▶ **ACTION ITEM**
If a line in the data below contains "computer", copy it.

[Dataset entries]
+++

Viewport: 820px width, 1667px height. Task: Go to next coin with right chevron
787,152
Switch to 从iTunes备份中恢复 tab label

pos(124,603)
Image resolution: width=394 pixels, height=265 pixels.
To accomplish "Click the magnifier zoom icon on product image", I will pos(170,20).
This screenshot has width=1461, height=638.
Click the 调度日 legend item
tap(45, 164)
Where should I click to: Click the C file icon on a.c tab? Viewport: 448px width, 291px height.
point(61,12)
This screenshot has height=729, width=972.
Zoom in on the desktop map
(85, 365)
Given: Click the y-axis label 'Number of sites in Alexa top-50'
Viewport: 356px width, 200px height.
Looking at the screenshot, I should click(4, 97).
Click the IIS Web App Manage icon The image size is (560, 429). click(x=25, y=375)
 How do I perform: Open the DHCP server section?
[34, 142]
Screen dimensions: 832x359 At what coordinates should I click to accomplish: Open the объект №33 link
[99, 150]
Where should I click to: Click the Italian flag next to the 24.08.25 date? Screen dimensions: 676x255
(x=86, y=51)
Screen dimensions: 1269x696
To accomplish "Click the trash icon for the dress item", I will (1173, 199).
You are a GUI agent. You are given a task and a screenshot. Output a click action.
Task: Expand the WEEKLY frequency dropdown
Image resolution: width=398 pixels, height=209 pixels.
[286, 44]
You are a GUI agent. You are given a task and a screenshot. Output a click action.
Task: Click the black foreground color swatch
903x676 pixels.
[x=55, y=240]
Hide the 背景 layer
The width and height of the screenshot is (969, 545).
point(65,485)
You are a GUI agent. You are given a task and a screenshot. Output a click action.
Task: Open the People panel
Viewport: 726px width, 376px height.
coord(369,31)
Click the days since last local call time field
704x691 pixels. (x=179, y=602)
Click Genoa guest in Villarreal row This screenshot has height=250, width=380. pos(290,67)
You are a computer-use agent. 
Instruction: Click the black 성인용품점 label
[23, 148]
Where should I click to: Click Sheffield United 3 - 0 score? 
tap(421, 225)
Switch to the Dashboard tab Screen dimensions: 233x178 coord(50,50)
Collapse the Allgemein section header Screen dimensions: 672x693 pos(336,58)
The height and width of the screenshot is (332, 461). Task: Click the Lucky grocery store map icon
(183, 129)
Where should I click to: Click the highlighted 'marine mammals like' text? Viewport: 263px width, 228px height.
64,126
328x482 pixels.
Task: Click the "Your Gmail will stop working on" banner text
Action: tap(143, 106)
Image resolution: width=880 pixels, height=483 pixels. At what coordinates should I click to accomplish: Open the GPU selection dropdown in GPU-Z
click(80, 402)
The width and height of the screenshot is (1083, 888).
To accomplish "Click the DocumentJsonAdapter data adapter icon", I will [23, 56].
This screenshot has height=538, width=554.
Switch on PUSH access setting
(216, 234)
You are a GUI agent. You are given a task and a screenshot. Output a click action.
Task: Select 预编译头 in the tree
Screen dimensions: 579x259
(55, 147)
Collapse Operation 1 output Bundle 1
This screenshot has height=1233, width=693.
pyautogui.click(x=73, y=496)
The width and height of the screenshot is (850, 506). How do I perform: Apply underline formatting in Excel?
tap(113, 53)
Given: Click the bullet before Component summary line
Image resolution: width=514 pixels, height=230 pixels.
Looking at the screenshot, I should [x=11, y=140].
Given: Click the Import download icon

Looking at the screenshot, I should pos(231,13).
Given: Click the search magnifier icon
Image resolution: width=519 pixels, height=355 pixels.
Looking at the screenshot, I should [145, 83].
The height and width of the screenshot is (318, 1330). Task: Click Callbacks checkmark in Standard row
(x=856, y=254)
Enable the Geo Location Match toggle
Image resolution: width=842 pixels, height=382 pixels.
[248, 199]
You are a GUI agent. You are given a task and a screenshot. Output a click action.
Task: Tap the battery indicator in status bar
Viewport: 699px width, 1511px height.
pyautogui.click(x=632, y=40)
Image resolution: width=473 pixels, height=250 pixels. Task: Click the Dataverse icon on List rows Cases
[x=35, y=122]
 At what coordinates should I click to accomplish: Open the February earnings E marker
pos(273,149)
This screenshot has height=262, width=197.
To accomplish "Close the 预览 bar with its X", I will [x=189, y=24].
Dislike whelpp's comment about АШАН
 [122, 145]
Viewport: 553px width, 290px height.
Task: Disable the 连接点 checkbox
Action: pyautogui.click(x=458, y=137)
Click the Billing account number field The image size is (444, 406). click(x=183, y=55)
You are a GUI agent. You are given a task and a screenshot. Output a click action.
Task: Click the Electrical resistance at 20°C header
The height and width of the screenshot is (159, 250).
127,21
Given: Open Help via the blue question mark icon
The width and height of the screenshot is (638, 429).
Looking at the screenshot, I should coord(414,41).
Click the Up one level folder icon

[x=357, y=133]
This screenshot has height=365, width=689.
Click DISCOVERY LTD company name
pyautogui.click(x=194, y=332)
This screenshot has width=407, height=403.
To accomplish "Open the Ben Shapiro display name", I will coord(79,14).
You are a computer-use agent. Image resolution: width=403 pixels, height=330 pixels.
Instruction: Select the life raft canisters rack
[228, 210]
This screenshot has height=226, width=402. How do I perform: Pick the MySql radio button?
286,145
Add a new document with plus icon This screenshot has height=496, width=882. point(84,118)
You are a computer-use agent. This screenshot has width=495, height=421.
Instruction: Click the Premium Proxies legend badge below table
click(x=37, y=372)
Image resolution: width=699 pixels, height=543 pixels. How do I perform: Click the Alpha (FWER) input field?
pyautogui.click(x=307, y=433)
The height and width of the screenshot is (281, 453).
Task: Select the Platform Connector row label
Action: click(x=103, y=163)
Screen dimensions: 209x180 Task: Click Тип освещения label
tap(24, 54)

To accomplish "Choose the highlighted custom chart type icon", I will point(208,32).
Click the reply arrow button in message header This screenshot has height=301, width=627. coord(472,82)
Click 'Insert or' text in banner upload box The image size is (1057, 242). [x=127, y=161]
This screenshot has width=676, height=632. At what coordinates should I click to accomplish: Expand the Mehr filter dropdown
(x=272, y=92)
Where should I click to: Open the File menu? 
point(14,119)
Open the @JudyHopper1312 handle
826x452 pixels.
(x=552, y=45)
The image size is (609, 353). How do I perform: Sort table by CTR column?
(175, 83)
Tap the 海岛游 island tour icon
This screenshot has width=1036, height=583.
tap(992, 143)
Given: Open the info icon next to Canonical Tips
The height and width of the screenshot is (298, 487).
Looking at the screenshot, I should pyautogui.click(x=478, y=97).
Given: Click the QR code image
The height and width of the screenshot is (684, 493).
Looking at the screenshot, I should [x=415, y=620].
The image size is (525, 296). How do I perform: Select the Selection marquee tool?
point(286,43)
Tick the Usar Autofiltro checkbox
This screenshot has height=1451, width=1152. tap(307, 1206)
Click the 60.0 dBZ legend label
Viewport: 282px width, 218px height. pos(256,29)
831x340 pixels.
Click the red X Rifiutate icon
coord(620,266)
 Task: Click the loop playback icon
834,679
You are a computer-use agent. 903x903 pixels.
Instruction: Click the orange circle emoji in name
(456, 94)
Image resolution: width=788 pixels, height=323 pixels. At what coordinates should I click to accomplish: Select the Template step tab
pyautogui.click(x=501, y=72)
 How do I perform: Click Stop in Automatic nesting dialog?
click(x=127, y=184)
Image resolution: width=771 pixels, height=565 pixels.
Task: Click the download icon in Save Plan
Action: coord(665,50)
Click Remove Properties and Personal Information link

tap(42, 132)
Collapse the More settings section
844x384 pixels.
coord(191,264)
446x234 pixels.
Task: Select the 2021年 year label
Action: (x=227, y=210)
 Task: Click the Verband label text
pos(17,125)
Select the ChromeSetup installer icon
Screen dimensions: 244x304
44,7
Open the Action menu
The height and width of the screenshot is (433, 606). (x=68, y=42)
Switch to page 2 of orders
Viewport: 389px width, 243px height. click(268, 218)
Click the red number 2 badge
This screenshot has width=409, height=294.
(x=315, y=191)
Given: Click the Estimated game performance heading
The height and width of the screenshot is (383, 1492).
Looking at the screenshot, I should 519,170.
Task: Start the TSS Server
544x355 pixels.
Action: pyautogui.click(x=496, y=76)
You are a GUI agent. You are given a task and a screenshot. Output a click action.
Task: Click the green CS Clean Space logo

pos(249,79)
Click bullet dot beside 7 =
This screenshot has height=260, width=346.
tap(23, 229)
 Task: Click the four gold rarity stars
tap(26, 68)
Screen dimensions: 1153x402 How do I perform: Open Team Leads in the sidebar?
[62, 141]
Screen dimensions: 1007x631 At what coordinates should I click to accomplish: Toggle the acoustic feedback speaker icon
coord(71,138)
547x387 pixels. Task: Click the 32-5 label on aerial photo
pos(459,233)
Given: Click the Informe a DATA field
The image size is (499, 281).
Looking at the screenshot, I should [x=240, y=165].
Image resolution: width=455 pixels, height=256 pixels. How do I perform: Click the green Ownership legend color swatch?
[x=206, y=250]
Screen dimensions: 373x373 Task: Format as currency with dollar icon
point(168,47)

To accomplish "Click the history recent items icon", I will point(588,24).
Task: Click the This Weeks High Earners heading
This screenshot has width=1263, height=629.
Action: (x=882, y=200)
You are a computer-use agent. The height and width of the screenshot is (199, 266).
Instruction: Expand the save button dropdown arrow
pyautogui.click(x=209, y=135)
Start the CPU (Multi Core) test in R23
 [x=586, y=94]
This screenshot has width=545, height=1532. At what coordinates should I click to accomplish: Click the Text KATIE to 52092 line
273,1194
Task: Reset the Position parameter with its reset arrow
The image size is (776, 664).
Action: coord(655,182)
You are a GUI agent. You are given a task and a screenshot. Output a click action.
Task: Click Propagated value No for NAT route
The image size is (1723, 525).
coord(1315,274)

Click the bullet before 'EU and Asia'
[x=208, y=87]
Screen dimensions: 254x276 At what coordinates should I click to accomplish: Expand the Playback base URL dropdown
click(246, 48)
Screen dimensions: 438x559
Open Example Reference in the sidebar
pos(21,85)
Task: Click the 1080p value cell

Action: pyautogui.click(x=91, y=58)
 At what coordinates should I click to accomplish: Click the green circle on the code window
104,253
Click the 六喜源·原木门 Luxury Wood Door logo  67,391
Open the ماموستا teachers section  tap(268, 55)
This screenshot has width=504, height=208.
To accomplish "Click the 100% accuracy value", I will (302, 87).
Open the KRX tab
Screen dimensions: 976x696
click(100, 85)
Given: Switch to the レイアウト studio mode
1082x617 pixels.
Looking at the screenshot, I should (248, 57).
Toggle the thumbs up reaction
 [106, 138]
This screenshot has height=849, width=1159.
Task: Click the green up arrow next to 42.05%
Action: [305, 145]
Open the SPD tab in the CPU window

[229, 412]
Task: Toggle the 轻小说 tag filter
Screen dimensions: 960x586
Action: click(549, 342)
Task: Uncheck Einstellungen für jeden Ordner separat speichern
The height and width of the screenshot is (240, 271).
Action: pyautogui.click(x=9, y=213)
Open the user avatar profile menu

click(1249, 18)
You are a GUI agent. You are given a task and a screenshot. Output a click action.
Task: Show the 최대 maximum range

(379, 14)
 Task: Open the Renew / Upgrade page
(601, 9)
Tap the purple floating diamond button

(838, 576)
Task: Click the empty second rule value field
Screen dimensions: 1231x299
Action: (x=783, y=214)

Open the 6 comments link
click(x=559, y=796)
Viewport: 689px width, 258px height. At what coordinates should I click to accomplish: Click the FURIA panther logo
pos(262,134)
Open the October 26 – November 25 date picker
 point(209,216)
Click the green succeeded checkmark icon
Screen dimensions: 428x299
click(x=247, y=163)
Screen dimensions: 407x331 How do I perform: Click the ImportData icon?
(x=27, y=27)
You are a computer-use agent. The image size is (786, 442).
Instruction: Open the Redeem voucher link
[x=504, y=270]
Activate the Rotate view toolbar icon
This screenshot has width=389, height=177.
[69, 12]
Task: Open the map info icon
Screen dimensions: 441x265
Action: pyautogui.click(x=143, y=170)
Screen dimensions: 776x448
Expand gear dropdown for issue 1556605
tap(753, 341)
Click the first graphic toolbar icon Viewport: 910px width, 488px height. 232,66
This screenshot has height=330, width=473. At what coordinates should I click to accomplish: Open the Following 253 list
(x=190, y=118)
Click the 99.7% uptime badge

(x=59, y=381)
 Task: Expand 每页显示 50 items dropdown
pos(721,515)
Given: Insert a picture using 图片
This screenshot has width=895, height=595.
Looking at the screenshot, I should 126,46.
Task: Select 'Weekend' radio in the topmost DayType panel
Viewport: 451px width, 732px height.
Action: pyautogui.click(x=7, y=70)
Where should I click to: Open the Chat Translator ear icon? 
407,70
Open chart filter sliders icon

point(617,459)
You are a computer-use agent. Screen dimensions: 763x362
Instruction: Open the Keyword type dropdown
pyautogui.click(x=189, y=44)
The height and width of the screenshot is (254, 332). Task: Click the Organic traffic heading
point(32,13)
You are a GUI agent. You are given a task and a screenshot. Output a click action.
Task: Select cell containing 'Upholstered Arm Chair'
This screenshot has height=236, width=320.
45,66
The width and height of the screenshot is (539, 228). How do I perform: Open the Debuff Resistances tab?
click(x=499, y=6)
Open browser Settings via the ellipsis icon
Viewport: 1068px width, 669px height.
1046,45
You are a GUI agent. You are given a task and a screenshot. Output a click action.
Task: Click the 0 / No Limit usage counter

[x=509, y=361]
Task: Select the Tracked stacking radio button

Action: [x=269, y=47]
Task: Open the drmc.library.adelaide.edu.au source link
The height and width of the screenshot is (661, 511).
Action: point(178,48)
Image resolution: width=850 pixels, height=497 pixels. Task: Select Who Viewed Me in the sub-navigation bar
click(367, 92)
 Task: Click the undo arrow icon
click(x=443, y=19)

+++

▶ **RESPONSE TO THIS EXERCISE**
You are a computer-use agent. 
You are a computer-use agent. Image resolution: width=403 pixels, height=330 pixels.
You are a computer-use agent. This screenshot has width=495, height=421.
You are a computer-use agent. 903x903 pixels.
You are a computer-use agent. The height and width of the screenshot is (199, 266).
You are a computer-use agent. The image size is (786, 442).
You are a computer-use agent. Screen dimensions: 763x362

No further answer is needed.